Exercise prompt :: Please reproduce the data in its entirety, word for word.
(The data Opens)
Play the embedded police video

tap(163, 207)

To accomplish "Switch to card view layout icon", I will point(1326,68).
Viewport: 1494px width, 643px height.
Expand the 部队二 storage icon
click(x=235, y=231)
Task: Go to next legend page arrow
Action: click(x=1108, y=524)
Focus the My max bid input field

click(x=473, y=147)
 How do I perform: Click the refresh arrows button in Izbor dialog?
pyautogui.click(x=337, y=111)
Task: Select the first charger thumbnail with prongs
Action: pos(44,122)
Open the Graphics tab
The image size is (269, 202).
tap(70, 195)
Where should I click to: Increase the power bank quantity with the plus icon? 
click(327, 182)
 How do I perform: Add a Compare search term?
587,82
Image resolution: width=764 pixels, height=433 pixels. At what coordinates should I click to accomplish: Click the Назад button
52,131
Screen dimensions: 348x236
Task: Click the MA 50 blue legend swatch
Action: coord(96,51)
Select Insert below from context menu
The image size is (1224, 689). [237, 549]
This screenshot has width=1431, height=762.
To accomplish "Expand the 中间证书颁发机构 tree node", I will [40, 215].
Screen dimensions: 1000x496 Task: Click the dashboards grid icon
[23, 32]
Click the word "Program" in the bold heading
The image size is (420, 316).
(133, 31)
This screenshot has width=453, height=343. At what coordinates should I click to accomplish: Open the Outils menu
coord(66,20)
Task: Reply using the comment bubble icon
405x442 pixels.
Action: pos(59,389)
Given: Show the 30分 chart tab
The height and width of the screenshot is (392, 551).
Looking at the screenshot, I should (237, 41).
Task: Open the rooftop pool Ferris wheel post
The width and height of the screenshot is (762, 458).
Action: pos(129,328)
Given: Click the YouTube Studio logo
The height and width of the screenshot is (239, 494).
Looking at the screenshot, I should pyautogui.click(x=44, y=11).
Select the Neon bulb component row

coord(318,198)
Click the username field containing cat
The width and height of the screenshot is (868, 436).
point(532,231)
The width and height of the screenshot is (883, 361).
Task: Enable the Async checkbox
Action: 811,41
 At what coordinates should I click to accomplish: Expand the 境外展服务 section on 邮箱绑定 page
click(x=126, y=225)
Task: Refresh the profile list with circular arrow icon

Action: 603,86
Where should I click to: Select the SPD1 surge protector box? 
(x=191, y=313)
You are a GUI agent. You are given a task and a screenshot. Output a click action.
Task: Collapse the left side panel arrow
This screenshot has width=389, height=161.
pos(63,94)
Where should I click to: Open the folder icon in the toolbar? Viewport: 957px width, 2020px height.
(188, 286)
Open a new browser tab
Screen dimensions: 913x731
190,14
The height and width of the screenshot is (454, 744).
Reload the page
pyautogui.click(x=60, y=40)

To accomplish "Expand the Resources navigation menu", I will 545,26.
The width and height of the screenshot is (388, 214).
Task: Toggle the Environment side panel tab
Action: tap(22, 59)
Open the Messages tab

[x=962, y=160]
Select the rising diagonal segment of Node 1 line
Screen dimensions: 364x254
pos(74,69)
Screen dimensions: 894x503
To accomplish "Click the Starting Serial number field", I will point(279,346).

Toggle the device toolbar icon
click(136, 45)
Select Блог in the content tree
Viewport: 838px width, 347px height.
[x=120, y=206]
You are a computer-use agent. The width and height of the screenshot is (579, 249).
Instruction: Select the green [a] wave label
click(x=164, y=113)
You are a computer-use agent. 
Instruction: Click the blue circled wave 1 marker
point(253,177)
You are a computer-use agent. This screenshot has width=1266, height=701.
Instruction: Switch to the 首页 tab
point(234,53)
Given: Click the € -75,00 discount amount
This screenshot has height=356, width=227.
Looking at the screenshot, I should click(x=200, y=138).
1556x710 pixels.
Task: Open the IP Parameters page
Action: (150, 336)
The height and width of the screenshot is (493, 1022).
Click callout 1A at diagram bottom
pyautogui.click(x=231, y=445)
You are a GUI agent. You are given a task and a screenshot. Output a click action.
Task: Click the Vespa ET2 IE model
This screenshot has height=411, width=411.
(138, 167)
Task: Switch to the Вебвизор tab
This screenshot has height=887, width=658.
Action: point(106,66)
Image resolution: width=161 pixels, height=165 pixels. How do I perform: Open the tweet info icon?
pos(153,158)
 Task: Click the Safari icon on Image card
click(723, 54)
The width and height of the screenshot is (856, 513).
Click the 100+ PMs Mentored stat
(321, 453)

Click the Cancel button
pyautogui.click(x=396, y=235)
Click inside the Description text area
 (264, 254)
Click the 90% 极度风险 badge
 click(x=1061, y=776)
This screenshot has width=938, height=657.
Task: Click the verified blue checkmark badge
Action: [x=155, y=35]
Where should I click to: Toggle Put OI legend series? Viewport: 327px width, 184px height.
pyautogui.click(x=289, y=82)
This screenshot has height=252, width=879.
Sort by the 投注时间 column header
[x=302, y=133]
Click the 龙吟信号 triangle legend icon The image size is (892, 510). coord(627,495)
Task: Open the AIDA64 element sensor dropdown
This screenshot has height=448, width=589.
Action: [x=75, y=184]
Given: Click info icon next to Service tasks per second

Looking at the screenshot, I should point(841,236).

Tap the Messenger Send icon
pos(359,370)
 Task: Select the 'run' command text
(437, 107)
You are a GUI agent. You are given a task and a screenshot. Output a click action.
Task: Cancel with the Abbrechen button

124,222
(The data Closes)
Answer to the exercise ::
Play the embedded police video

tap(163, 207)

To accomplish "Switch to card view layout icon", I will point(1326,68).
Viewport: 1494px width, 643px height.
Expand the 部队二 storage icon
click(x=235, y=231)
Task: Go to next legend page arrow
Action: click(x=1108, y=524)
Focus the My max bid input field

click(x=473, y=147)
 How do I perform: Click the refresh arrows button in Izbor dialog?
pyautogui.click(x=337, y=111)
Task: Select the first charger thumbnail with prongs
Action: pos(44,122)
Open the Graphics tab
The image size is (269, 202).
tap(70, 195)
Where should I click to: Increase the power bank quantity with the plus icon? 
click(327, 182)
 How do I perform: Add a Compare search term?
587,82
Image resolution: width=764 pixels, height=433 pixels. At what coordinates should I click to accomplish: Click the Назад button
52,131
Screen dimensions: 348x236
Task: Click the MA 50 blue legend swatch
Action: coord(96,51)
Select Insert below from context menu
The image size is (1224, 689). [237, 549]
This screenshot has width=1431, height=762.
To accomplish "Expand the 中间证书颁发机构 tree node", I will [40, 215].
Screen dimensions: 1000x496 Task: Click the dashboards grid icon
[23, 32]
Click the word "Program" in the bold heading
The image size is (420, 316).
(133, 31)
This screenshot has width=453, height=343. At what coordinates should I click to accomplish: Open the Outils menu
coord(66,20)
Task: Reply using the comment bubble icon
405x442 pixels.
Action: pos(59,389)
Given: Show the 30分 chart tab
The height and width of the screenshot is (392, 551).
Looking at the screenshot, I should (237, 41).
Task: Open the rooftop pool Ferris wheel post
The width and height of the screenshot is (762, 458).
Action: pos(129,328)
Given: Click the YouTube Studio logo
The height and width of the screenshot is (239, 494).
Looking at the screenshot, I should pyautogui.click(x=44, y=11).
Select the Neon bulb component row

coord(318,198)
Click the username field containing cat
The width and height of the screenshot is (868, 436).
point(532,231)
The width and height of the screenshot is (883, 361).
Task: Enable the Async checkbox
Action: 811,41
 At what coordinates should I click to accomplish: Expand the 境外展服务 section on 邮箱绑定 page
click(x=126, y=225)
Task: Refresh the profile list with circular arrow icon

Action: 603,86
Where should I click to: Select the SPD1 surge protector box? 
(x=191, y=313)
You are a GUI agent. You are given a task and a screenshot. Output a click action.
Task: Collapse the left side panel arrow
This screenshot has width=389, height=161.
pos(63,94)
Where should I click to: Open the folder icon in the toolbar? Viewport: 957px width, 2020px height.
(188, 286)
Open a new browser tab
Screen dimensions: 913x731
190,14
The height and width of the screenshot is (454, 744).
Reload the page
pyautogui.click(x=60, y=40)

To accomplish "Expand the Resources navigation menu", I will 545,26.
The width and height of the screenshot is (388, 214).
Task: Toggle the Environment side panel tab
Action: tap(22, 59)
Open the Messages tab

[x=962, y=160]
Select the rising diagonal segment of Node 1 line
Screen dimensions: 364x254
pos(74,69)
Screen dimensions: 894x503
To accomplish "Click the Starting Serial number field", I will point(279,346).

Toggle the device toolbar icon
click(136, 45)
Select Блог in the content tree
Viewport: 838px width, 347px height.
[x=120, y=206]
You are a computer-use agent. The width and height of the screenshot is (579, 249).
Instruction: Select the green [a] wave label
click(x=164, y=113)
You are a computer-use agent. 
Instruction: Click the blue circled wave 1 marker
point(253,177)
You are a computer-use agent. This screenshot has width=1266, height=701.
Instruction: Switch to the 首页 tab
point(234,53)
Given: Click the € -75,00 discount amount
This screenshot has height=356, width=227.
Looking at the screenshot, I should click(x=200, y=138).
1556x710 pixels.
Task: Open the IP Parameters page
Action: (150, 336)
The height and width of the screenshot is (493, 1022).
Click callout 1A at diagram bottom
pyautogui.click(x=231, y=445)
You are a GUI agent. You are given a task and a screenshot. Output a click action.
Task: Click the Vespa ET2 IE model
This screenshot has height=411, width=411.
(138, 167)
Task: Switch to the Вебвизор tab
This screenshot has height=887, width=658.
Action: point(106,66)
Image resolution: width=161 pixels, height=165 pixels. How do I perform: Open the tweet info icon?
pos(153,158)
 Task: Click the Safari icon on Image card
click(723, 54)
The width and height of the screenshot is (856, 513).
Click the 100+ PMs Mentored stat
(321, 453)

Click the Cancel button
pyautogui.click(x=396, y=235)
Click inside the Description text area
 (264, 254)
Click the 90% 极度风险 badge
 click(x=1061, y=776)
This screenshot has width=938, height=657.
Task: Click the verified blue checkmark badge
Action: [x=155, y=35]
Where should I click to: Toggle Put OI legend series? Viewport: 327px width, 184px height.
pyautogui.click(x=289, y=82)
This screenshot has height=252, width=879.
Sort by the 投注时间 column header
[x=302, y=133]
Click the 龙吟信号 triangle legend icon The image size is (892, 510). coord(627,495)
Task: Open the AIDA64 element sensor dropdown
This screenshot has height=448, width=589.
Action: [x=75, y=184]
Given: Click info icon next to Service tasks per second

Looking at the screenshot, I should point(841,236).

Tap the Messenger Send icon
pos(359,370)
 Task: Select the 'run' command text
(437, 107)
You are a GUI agent. You are given a task and a screenshot. Output a click action.
Task: Cancel with the Abbrechen button

124,222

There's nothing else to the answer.